===== DATA EXCERPTS
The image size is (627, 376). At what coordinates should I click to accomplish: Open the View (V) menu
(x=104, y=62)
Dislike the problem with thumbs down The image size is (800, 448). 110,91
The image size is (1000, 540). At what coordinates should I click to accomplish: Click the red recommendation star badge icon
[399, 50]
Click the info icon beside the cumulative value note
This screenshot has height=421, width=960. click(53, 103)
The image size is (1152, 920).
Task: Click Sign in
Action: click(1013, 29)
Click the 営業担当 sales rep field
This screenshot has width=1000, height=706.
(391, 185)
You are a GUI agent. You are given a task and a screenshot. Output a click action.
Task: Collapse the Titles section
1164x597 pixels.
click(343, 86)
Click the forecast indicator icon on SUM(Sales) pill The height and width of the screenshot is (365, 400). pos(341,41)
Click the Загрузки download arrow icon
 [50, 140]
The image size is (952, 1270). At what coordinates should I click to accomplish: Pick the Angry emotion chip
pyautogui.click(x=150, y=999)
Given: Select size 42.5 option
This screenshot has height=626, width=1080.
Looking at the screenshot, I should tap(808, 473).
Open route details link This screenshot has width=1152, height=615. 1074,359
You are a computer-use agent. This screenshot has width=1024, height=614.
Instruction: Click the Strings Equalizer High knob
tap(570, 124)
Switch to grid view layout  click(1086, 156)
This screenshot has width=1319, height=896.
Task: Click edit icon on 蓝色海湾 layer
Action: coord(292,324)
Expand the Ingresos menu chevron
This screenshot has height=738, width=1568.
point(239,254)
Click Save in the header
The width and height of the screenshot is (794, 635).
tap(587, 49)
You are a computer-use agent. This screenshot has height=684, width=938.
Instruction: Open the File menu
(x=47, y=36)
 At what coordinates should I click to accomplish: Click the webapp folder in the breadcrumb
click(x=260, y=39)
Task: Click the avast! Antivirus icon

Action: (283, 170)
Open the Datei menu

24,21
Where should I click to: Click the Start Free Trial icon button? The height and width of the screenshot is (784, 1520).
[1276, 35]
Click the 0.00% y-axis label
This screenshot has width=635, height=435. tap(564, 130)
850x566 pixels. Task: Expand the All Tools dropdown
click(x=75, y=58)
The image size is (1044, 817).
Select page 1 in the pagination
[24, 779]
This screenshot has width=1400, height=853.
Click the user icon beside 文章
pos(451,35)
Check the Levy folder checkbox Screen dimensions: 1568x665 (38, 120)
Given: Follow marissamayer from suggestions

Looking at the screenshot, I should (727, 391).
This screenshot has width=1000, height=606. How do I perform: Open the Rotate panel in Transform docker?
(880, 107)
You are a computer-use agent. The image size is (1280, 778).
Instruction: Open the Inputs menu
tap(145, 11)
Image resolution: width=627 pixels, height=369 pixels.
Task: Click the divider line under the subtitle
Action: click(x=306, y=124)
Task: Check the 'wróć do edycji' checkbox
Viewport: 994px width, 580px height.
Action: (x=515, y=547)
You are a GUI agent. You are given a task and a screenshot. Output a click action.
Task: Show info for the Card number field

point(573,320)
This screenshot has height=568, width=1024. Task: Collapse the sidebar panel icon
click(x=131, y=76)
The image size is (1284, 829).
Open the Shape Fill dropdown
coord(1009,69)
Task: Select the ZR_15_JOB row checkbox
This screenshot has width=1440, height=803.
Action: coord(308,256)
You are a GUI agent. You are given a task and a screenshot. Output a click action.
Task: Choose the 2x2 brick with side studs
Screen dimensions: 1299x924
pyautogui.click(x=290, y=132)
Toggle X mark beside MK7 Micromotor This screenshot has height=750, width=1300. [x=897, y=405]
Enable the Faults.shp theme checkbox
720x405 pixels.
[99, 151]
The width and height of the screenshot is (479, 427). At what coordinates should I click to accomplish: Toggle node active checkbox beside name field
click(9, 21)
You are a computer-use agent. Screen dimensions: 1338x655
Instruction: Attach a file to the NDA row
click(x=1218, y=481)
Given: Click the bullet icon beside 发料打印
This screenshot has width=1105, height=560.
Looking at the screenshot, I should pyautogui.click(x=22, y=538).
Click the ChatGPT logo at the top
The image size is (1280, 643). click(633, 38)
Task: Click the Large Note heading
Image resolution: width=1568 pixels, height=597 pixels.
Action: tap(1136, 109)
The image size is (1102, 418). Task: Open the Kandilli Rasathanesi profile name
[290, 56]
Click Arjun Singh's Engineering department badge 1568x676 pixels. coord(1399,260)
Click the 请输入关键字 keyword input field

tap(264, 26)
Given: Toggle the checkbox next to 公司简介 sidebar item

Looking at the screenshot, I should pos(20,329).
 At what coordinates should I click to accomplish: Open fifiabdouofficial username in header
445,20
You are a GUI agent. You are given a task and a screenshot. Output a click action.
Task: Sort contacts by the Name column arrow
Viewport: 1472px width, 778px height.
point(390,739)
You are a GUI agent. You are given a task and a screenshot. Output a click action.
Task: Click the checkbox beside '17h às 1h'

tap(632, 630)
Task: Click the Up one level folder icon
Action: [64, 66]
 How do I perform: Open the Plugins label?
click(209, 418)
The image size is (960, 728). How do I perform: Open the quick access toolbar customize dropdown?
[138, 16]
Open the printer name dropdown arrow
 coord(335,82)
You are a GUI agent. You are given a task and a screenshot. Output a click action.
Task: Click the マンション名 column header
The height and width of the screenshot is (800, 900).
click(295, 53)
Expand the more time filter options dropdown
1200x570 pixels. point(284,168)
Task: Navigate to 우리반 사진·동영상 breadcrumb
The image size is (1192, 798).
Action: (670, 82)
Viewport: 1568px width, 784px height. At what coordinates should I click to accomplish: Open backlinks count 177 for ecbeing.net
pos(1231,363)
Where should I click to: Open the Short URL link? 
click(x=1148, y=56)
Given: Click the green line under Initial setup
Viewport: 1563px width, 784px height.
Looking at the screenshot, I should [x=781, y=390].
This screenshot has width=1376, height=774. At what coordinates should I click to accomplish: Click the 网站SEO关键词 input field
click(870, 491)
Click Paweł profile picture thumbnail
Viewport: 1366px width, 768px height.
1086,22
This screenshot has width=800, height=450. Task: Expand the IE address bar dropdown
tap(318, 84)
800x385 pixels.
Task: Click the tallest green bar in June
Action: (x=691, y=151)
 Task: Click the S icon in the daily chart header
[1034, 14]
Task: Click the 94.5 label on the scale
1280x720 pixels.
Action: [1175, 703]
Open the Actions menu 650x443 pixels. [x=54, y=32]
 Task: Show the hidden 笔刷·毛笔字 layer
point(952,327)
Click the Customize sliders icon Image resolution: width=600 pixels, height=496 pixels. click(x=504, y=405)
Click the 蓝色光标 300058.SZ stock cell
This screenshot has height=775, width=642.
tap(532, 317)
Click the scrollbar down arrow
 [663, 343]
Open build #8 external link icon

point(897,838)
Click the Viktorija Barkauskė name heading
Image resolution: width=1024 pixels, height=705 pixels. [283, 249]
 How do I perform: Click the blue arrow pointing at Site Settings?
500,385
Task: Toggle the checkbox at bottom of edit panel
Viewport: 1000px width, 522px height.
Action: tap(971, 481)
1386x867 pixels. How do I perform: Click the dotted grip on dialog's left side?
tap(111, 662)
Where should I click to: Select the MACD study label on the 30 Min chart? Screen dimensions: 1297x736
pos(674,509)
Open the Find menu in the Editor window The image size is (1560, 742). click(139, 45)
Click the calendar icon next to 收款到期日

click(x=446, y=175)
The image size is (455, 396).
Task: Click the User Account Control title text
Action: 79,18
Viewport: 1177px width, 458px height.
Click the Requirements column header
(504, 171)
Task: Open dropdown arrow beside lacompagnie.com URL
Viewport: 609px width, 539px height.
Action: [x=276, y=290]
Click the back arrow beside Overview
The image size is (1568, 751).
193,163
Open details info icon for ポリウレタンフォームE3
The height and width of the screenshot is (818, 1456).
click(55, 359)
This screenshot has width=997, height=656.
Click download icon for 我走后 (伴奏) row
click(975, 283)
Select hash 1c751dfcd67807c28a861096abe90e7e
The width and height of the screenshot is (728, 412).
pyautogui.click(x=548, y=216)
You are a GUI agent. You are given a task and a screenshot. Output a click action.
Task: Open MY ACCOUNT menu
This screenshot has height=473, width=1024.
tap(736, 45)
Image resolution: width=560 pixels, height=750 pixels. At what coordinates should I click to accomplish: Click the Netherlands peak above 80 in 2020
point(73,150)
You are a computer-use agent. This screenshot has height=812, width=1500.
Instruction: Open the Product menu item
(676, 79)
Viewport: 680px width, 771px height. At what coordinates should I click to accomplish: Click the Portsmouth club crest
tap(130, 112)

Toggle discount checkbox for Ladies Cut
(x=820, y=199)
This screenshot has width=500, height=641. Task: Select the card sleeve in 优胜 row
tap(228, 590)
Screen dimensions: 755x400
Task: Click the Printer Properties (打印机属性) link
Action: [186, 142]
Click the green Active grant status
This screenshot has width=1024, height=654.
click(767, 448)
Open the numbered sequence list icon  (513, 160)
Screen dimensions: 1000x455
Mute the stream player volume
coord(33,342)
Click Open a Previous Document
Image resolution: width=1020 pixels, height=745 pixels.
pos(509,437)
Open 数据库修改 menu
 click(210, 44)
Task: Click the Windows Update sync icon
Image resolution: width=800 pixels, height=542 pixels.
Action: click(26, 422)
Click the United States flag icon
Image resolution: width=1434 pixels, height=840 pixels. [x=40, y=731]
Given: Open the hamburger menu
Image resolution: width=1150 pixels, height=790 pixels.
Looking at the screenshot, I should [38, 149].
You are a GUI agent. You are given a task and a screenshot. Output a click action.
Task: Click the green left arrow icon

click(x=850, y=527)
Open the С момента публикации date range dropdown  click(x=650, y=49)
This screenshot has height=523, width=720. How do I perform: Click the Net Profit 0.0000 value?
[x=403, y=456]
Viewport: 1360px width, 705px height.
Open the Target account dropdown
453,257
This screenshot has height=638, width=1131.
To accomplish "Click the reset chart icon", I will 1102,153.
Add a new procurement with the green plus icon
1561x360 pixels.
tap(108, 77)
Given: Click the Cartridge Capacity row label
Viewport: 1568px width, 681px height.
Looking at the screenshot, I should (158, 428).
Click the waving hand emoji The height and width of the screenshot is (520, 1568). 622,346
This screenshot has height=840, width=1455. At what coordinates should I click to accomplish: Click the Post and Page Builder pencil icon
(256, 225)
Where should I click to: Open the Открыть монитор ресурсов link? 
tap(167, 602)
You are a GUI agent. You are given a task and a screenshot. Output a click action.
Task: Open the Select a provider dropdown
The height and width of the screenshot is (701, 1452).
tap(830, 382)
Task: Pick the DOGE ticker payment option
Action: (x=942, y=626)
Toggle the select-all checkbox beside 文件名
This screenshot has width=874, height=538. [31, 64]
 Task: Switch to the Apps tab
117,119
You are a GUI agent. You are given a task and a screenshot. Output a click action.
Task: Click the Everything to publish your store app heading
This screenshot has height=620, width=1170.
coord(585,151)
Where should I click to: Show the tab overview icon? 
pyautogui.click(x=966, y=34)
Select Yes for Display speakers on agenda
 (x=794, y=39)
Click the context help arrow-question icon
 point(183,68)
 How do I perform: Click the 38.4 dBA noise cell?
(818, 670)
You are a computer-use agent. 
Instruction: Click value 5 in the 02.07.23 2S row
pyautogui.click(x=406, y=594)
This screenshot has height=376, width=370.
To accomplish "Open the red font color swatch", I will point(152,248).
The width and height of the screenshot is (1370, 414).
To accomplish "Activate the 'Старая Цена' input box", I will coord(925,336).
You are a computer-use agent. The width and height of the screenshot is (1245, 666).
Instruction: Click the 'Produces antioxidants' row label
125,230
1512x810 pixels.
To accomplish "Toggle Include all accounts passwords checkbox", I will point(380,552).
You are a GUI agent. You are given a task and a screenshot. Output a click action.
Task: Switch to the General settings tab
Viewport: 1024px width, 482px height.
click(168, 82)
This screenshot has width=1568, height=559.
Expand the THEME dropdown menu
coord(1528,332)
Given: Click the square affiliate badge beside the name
==========
EXERCISE GOAL - Search the data above for "will" and copy every line where it turns up.

SOLUTION FOR THIS EXERCISE -
To accomplish "Click the reset chart icon", I will 1102,153.
To accomplish "Open the red font color swatch", I will point(152,248).
To accomplish "Activate the 'Старая Цена' input box", I will coord(925,336).
To accomplish "Toggle Include all accounts passwords checkbox", I will point(380,552).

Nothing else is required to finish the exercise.